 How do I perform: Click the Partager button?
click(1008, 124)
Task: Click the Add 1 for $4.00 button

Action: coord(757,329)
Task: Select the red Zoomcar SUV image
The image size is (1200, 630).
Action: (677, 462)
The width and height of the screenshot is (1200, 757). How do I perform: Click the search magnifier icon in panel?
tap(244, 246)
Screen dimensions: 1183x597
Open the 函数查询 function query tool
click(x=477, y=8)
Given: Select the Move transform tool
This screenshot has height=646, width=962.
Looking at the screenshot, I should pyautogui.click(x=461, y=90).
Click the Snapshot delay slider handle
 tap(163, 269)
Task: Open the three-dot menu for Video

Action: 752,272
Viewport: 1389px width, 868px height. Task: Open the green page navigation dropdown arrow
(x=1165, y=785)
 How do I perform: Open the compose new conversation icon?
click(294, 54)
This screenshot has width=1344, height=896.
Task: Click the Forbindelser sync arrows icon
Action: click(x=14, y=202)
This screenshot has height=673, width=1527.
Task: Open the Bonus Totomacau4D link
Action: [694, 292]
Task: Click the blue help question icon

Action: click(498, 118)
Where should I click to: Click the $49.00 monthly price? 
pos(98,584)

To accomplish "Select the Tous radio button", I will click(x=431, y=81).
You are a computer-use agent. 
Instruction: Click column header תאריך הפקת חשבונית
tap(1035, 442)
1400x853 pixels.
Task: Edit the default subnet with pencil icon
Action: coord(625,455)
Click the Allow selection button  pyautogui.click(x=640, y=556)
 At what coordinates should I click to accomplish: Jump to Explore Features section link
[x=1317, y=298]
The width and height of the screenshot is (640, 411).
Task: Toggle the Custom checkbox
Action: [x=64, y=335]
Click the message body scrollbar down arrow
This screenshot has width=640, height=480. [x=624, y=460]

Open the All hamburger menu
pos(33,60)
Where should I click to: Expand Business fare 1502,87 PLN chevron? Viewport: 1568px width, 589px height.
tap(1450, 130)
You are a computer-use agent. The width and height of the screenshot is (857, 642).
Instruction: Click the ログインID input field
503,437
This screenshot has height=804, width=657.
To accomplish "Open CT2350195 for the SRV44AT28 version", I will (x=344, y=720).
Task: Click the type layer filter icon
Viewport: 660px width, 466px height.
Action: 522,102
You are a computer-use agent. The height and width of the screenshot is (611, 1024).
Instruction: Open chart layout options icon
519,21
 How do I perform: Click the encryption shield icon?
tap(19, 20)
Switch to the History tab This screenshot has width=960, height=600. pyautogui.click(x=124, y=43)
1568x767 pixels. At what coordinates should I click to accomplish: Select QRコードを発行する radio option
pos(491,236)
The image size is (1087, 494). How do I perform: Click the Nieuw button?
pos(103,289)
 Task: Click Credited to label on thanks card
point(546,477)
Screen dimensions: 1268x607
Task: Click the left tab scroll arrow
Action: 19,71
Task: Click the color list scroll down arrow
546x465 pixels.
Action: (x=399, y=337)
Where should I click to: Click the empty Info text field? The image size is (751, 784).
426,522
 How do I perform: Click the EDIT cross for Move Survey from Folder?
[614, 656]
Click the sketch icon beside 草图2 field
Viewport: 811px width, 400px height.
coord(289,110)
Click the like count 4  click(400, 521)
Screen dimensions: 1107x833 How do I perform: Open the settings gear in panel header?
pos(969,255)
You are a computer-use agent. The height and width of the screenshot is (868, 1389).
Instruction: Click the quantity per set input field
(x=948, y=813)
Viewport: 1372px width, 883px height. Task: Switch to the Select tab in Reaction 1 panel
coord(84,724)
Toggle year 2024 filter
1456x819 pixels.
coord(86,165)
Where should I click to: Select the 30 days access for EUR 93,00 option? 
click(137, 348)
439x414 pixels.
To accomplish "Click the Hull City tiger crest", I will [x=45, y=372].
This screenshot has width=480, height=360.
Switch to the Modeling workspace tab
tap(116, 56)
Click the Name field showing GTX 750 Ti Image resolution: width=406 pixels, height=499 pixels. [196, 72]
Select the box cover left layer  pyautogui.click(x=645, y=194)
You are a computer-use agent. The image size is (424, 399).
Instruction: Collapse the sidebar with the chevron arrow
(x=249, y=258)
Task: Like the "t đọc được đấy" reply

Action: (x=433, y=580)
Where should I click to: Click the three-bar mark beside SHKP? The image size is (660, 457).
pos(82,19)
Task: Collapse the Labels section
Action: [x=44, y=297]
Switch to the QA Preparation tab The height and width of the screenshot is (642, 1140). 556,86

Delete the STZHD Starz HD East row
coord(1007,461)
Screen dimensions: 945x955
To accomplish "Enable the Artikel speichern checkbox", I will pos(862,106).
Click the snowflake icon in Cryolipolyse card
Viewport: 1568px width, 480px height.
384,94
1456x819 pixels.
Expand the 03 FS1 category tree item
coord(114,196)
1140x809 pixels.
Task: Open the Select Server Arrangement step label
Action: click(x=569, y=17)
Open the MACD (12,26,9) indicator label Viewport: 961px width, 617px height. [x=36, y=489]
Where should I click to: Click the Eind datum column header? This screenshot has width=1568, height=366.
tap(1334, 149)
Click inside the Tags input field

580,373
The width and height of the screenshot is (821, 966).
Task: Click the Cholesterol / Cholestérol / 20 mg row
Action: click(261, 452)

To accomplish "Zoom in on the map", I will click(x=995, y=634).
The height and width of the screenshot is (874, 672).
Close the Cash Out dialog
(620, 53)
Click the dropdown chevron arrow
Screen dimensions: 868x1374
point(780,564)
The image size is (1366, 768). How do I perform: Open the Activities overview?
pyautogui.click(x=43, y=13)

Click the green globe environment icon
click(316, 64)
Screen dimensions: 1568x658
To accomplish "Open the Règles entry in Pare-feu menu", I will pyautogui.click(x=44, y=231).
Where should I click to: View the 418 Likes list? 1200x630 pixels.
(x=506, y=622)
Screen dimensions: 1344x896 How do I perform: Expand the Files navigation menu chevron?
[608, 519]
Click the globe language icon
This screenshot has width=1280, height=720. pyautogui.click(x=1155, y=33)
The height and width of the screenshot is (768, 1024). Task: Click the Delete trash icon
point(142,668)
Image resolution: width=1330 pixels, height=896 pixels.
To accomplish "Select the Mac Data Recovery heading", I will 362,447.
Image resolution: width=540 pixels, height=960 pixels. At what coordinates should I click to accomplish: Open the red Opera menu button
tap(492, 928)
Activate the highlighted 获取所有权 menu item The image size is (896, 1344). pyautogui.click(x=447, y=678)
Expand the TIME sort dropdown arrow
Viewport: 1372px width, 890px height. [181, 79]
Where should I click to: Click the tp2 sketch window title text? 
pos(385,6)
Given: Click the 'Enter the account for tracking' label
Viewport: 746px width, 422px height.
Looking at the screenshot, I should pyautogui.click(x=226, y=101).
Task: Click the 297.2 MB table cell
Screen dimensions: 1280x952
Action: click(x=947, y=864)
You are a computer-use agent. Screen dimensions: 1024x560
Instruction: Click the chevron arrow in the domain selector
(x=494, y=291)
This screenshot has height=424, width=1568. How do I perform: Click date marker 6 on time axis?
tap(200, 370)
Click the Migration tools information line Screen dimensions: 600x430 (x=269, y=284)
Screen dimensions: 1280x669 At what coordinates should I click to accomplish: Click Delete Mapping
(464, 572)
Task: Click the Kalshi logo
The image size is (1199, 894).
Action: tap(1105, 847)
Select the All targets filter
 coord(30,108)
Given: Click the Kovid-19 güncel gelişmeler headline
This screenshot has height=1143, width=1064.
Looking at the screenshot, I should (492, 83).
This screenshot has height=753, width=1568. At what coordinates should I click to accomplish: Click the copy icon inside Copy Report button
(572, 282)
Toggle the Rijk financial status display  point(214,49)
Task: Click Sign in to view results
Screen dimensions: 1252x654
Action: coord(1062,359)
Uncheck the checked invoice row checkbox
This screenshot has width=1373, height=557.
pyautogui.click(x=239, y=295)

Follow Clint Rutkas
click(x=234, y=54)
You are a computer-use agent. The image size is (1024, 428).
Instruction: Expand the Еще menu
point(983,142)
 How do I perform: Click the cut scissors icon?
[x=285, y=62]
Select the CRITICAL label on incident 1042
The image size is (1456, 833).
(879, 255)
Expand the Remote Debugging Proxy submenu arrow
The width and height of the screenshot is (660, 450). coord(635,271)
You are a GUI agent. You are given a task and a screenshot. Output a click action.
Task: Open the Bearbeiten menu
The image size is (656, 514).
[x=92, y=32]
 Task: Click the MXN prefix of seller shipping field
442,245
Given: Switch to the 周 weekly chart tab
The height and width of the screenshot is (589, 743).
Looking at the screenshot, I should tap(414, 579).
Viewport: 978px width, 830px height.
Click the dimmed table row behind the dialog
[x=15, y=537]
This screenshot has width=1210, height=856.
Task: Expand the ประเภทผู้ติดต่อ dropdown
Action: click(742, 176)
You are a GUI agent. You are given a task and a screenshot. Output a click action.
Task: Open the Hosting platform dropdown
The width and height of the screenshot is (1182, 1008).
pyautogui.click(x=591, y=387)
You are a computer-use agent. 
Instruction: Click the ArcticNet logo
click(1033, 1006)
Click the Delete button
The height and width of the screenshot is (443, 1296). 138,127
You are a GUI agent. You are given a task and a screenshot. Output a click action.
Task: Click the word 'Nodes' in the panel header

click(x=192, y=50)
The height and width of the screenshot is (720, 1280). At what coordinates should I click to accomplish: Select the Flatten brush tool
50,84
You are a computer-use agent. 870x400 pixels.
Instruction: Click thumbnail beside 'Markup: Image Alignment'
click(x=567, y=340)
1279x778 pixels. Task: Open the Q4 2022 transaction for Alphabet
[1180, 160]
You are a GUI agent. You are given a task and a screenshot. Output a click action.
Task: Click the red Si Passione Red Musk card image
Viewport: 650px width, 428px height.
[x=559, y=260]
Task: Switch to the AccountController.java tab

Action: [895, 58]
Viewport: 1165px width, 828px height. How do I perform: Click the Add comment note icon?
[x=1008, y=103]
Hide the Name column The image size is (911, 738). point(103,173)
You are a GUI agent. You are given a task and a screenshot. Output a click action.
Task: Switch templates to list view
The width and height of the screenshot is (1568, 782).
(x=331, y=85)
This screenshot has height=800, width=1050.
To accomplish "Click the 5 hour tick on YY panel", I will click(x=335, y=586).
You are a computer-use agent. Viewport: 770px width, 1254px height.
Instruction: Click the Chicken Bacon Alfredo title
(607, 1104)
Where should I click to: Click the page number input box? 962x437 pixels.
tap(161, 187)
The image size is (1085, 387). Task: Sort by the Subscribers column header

Your task: Within the material above, extract exactly the lines that start at the line containing "Instruction: Open chart layout options icon" and stop after the line containing "Switch to the History", and only those.

Result of the task:
Instruction: Open chart layout options icon
519,21
 How do I perform: Click the encryption shield icon?
tap(19, 20)
Switch to the History tab This screenshot has width=960, height=600. pyautogui.click(x=124, y=43)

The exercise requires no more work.